◆ DOCUMENT SEGMENT:
BEGIN

TopER: Topological Embeddings in Graph Representation Learning
Astrit Tola, Funmilola Mary Taiwo, Cuneyt Gurcan Akcora, Baris Coskunuzer
TL;DR
TopER addresses the need for interpretable and scalable graph representations by replacing costly persistence diagram computations with a two-parameter topological evolution rate TE_f(\mathcal{G},\mathcal{I})=(a,b) derived from a simple graph filtration. By fitting a line to counts of nodes and edges across the filtration, TopER yields a compact 2D embedding that preserves topological growth patterns and supports intuitive visualization. Empirically, it achieves competitive graph classification and clustering across molecular, biological, and social datasets and offers stability guarantees under filtration perturbations. This enables scalable graph analysis with interpretable structure and opens avenues for integration into graph foundation models and visual analytics.

END

◆ WHAT YOU NEED TO DO:
(1) Name each author listed in the TopER summary above.
(2) Write the next part of the TopER summary, picking up after its final sentence.

◆ INFORMATION PROVIDED:
BEGIN

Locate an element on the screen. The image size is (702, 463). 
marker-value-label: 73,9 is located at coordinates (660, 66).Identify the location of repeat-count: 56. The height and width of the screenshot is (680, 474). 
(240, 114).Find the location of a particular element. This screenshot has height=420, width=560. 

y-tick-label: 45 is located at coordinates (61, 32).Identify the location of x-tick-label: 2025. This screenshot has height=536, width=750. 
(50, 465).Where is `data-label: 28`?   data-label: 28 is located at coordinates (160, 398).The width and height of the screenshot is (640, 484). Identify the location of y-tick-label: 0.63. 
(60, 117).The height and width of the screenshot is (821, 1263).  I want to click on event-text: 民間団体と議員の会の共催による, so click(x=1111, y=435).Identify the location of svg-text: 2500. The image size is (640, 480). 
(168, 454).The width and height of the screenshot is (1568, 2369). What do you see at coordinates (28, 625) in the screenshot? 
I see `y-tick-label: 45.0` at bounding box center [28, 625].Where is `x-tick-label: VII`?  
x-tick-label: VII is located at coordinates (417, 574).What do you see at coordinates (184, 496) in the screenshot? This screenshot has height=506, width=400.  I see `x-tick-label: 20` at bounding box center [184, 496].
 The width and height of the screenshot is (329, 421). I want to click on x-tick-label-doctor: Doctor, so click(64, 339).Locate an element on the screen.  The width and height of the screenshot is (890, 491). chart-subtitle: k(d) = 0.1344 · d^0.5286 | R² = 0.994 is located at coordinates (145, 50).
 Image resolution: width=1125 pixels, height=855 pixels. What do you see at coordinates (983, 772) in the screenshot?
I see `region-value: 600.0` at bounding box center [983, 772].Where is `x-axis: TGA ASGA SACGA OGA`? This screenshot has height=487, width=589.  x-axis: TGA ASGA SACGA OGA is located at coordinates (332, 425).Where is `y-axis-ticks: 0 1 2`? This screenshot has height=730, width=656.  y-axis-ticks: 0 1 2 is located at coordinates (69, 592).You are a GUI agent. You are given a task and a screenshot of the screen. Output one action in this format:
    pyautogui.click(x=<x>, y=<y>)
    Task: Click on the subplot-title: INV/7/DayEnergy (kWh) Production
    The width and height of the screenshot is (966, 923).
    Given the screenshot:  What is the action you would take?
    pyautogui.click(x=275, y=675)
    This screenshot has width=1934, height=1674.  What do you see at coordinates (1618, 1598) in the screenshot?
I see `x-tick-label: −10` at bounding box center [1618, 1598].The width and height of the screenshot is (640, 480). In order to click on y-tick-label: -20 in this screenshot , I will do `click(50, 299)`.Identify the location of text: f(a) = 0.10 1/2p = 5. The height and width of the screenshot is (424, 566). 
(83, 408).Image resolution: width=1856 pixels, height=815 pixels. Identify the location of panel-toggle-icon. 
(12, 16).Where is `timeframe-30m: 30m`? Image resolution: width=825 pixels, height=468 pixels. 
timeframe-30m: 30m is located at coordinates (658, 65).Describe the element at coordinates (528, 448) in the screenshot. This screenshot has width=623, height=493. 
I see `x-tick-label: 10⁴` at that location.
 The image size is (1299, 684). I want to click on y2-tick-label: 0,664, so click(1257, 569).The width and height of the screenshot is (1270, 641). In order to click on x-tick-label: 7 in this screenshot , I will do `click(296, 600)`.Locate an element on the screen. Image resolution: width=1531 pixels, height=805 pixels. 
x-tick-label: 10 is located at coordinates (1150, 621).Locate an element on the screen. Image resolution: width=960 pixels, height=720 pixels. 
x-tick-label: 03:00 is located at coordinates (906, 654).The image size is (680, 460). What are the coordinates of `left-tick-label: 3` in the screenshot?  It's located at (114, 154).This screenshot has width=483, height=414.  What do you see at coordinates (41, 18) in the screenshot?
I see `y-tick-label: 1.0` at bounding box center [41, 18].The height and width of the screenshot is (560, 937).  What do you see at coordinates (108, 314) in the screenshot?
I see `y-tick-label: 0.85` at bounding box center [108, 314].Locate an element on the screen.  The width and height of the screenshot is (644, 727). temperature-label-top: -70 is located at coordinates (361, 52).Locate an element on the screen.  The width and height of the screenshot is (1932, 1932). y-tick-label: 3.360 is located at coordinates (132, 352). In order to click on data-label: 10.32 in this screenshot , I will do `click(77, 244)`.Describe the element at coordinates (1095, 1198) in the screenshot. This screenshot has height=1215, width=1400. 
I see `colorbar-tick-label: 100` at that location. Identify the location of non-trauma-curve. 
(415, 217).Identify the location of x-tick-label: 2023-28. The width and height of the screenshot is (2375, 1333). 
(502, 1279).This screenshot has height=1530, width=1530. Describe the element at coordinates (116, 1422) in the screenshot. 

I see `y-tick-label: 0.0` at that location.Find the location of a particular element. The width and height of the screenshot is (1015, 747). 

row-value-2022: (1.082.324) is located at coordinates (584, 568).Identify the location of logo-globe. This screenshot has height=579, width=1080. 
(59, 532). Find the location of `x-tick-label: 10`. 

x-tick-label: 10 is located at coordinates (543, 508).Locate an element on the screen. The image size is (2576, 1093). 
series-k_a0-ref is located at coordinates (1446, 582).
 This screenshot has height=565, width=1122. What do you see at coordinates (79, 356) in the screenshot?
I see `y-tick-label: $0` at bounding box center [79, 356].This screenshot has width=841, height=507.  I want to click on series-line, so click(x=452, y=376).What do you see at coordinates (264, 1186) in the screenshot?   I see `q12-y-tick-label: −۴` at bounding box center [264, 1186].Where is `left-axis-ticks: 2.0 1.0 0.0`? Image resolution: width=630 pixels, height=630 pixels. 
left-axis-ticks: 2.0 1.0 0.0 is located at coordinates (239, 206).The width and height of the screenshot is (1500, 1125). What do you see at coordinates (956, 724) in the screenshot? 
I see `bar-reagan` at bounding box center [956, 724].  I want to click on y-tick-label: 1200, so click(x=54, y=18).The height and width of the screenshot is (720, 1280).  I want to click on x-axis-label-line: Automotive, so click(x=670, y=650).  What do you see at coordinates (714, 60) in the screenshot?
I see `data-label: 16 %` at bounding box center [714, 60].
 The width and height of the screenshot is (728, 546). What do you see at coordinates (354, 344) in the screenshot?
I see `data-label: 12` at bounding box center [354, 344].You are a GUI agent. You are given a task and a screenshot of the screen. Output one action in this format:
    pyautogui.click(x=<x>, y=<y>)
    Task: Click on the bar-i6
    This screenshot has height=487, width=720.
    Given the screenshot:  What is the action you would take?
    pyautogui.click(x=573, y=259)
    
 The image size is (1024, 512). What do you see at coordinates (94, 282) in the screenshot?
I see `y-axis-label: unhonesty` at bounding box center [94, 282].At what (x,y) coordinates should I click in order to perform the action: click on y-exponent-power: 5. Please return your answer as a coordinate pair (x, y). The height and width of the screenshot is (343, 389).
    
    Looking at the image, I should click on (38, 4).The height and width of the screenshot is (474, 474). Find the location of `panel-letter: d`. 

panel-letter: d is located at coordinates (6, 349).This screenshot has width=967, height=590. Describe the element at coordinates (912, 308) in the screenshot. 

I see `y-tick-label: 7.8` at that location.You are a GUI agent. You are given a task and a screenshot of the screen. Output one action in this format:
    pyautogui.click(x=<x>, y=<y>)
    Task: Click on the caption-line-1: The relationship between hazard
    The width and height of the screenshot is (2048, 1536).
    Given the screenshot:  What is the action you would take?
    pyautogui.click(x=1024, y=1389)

END

◆ ANSWERS TO EACH TASK:
(1) Astrit Tola, Funmilola Mary Taiwo, Cuneyt Gurcan Akcora, Baris Coskunuzer

(2)
Abstract
Graph embeddings play a critical role in graph representation learning, allowing machine learning models to explore and interpret graph-structured data. However, existing methods often rely on opaque, high-dimensional embeddings, limiting interpretability and practical visualization. In this work, we introduce Topological Evolution Rate (TopER), a novel, low-dimensional embedding approach grounded in topological data analysis. TopER simplifies a key topological approach, Persistent Homology, by calculating the evolution rate of graph substructures, resulting in intuitive and interpretable visualizations of graph data. This approach not only enhances the exploration of graph datasets but also delivers competitive performance in graph clustering and classification tasks. Our TopER-based models achieve or surpass state-of-the-art results across molecular, biological, and social network datasets in tasks such as classification, clustering, and visualization.